= Genomic convergence =

Multifactor approach used in genetic research

Genomic convergence is a multifactor approach used in genetic research that combines different kinds of genetic data analysis to identify and prioritize susceptibility genes for a complex disease.

== Early applications ==
In January 2003, Michael Hauser along with fellow researchers at the Duke Center for Human Genetics (CHG) coined the term “genomic convergence” to describe their endeavor to identify genes affecting the expression of Parkinson's disease (PD). Their work successfully combined serial analysis of gene expression (SAGE) with genetic linkage analysis. The authors explain, “While both linkage and expression analyses are powerful on their own, the number of possible genes they present as candidates for PD or any complex disorder remains extremely large”. The convergence of the two methods allowed researchers to decrease the number of possible PD genes to consider for further study.

Their success prompted further use of the genomic convergence method at the CHG, and in July 2003 Yi-Ju Li, et al. published a paper revealing that glutathione S-transferase omega-1 (GSTO1) modifies the age of onset (AAO) of Alzheimer's disease (AD) and PD.

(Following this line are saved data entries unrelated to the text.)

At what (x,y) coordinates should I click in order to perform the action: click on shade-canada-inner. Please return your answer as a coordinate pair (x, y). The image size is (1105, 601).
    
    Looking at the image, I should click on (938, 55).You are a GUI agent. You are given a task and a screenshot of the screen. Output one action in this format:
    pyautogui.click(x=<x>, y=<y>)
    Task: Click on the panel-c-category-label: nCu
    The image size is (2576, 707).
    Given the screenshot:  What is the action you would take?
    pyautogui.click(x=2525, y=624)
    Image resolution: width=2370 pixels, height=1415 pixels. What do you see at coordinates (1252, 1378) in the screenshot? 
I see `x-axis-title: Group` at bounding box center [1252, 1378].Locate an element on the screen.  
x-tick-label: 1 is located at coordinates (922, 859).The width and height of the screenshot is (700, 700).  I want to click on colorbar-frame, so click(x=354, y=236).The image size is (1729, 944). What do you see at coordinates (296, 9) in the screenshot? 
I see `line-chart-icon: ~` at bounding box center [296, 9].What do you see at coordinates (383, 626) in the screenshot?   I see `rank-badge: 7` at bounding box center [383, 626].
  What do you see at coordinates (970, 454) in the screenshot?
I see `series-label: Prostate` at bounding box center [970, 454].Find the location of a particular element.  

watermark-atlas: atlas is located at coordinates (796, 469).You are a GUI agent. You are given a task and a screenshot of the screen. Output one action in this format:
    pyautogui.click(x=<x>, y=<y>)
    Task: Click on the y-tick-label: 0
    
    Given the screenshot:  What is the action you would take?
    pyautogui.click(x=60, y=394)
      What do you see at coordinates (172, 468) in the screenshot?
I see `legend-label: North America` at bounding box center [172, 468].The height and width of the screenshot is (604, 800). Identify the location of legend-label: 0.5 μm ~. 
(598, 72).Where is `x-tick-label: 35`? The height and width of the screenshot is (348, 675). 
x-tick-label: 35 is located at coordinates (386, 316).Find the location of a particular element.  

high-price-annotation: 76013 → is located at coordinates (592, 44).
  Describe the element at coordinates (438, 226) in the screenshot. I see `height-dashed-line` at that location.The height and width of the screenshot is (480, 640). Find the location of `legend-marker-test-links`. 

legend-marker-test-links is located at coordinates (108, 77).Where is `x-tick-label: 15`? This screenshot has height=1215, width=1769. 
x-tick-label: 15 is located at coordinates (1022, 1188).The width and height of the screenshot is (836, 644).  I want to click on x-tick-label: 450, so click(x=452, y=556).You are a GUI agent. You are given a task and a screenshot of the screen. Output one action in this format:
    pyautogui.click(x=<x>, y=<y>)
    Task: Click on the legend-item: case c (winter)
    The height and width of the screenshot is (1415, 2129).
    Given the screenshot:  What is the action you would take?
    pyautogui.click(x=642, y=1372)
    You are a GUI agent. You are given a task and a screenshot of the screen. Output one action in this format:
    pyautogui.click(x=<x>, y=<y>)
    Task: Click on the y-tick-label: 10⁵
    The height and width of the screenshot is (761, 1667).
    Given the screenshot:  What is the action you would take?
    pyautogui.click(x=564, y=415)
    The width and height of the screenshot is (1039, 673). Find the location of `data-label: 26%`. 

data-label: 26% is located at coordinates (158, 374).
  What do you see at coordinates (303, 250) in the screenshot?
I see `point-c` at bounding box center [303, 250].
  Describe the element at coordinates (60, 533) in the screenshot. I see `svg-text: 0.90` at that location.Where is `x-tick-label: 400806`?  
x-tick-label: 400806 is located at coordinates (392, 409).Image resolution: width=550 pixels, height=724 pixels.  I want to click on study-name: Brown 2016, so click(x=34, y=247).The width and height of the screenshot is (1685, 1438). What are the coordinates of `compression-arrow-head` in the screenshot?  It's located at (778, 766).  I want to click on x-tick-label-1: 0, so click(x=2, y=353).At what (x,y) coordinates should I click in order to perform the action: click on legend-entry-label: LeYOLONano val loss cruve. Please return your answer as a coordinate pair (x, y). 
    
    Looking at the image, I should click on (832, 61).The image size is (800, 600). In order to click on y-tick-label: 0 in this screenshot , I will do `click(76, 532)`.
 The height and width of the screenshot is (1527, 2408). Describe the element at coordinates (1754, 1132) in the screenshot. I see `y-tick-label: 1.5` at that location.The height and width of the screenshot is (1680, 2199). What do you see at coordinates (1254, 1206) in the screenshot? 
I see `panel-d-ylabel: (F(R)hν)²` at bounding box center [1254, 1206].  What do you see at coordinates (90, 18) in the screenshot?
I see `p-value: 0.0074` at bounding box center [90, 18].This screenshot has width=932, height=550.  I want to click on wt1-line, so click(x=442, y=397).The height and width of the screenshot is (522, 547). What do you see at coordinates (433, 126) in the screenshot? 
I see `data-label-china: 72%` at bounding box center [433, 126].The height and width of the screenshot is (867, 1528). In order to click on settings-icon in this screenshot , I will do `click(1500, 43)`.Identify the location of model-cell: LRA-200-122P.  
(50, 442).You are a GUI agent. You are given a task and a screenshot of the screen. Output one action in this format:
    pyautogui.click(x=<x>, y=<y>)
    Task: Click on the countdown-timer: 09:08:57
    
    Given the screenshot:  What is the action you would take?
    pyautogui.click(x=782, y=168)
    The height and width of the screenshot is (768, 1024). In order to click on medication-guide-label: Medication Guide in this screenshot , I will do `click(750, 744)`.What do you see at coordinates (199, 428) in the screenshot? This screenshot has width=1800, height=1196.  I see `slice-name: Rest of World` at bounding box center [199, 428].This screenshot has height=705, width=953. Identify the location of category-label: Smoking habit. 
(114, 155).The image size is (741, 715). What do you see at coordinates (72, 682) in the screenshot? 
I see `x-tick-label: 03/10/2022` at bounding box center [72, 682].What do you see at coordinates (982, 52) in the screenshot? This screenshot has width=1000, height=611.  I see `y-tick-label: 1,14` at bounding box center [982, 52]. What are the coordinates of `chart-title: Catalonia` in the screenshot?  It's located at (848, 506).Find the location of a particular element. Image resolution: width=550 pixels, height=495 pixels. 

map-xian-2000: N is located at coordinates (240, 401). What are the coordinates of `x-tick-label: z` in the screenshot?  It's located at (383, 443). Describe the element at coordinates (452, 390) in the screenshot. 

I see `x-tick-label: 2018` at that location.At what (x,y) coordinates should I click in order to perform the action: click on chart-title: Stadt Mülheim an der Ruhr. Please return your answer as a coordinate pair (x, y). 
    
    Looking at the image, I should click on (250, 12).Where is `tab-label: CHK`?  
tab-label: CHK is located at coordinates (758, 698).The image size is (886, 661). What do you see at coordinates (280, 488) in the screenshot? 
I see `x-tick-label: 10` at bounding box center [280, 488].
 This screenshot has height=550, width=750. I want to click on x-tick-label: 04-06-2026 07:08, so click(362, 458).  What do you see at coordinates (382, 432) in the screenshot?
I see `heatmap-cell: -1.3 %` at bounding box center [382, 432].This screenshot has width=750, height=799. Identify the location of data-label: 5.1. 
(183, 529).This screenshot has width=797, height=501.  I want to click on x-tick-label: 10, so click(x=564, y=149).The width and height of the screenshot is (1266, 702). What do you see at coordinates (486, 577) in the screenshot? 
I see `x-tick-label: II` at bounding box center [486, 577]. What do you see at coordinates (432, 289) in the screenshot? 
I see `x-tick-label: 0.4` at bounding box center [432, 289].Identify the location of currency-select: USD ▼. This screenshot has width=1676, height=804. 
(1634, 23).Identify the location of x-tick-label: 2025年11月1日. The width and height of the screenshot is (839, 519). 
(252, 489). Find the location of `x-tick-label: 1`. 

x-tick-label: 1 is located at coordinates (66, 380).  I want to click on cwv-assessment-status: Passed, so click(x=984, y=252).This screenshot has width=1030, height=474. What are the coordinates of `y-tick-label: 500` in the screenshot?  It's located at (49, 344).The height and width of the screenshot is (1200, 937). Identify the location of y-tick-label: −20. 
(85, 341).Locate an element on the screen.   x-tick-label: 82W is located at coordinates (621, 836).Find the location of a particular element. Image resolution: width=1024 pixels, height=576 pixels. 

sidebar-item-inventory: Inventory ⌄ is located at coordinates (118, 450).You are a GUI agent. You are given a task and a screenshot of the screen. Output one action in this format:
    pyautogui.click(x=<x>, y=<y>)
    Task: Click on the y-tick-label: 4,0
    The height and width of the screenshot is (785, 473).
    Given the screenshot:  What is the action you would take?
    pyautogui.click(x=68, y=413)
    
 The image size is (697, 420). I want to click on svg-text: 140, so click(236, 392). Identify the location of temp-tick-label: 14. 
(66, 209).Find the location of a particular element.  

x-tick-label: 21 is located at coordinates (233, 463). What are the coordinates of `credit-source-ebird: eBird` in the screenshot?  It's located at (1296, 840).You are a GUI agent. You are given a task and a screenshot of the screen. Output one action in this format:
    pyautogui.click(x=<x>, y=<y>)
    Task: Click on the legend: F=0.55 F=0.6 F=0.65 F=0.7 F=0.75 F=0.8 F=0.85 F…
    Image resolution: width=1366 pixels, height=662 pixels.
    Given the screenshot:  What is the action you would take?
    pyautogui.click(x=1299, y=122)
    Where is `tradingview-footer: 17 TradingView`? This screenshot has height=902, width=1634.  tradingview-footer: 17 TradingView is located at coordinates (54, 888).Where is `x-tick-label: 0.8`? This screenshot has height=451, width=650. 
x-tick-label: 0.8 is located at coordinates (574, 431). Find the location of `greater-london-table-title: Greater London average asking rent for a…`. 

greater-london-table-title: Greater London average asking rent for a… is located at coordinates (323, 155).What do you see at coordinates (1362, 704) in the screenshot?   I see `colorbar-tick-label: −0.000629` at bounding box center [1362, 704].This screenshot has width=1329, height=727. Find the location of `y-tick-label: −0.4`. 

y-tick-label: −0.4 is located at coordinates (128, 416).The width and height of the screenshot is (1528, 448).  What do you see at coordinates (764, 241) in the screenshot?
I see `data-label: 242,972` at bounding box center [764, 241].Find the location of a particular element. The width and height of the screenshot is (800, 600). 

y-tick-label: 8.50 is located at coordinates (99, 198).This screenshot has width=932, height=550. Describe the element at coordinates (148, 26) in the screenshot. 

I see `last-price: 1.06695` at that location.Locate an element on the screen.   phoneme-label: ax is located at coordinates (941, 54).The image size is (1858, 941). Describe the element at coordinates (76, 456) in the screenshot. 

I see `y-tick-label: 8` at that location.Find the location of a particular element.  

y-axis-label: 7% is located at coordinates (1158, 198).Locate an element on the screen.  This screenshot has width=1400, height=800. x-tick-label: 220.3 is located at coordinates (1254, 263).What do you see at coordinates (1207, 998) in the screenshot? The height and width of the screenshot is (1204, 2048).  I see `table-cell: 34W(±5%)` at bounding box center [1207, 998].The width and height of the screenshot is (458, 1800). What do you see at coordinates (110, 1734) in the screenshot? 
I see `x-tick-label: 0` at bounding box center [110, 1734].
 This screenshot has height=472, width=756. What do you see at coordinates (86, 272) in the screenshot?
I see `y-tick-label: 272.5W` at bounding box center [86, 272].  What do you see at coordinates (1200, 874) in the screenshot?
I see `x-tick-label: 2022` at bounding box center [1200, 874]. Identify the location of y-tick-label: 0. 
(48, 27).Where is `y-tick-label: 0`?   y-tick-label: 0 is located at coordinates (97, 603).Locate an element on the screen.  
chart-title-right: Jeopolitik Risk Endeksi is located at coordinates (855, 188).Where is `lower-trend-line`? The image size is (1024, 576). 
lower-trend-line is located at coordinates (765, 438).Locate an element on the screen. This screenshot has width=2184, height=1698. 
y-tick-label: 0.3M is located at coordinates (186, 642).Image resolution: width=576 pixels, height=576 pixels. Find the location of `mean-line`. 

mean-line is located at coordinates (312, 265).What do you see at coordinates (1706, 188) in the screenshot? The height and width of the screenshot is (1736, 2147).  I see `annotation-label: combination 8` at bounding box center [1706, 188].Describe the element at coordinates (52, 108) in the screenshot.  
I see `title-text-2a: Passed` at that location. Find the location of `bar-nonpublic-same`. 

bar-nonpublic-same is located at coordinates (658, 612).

In May 2004, Margaret Pericak-Vance, currently the director of the John P. Hussman Institute for Human Genomics at the University of Miami Miller School of Medicine and then the director of the CHG, articulated the value of the genomic convergence method at a New York Academy of Sciences (NYAS) keynote address entitled "Novel Methods in Genetic Exploration of Neurodegenerative Disease." She stated, "No single method is going to get us where we need to be with these complex traits. It is going to take a combination of methods to dissect the underlying etiology of these disorders".

== Recent and future applications ==
Genomic convergence has a countless number of creative applications that combine the strengths of different analyses and studies. Maher Noureddine et al., note in their 2005 paper, “One of the growing problems in the study of complex diseases is how to prioritize research and make sense of the immense amount of data now readily available at the click of a computer mouse...The best approach may be to take advantage of the strengths of both…SAGE …and microarrays”.

The results of combining methods of analysis have continued to be promising. Sofia Oliveira et al. (2005) combined gene expression, linkage data, and “iterative association mapping” to identify several genes associated with PD AAO.

Future studies will continue to apply genomic convergence to elucidate the etiology of complex diseases. Dr. Jeff Vance, Director of the Morris K. Udall PD Research Center of Excellence, notes, “Genomic convergence is really no different from mathematical convergence – the more angles from which you can come at a problem, the better chance you have of solving it”.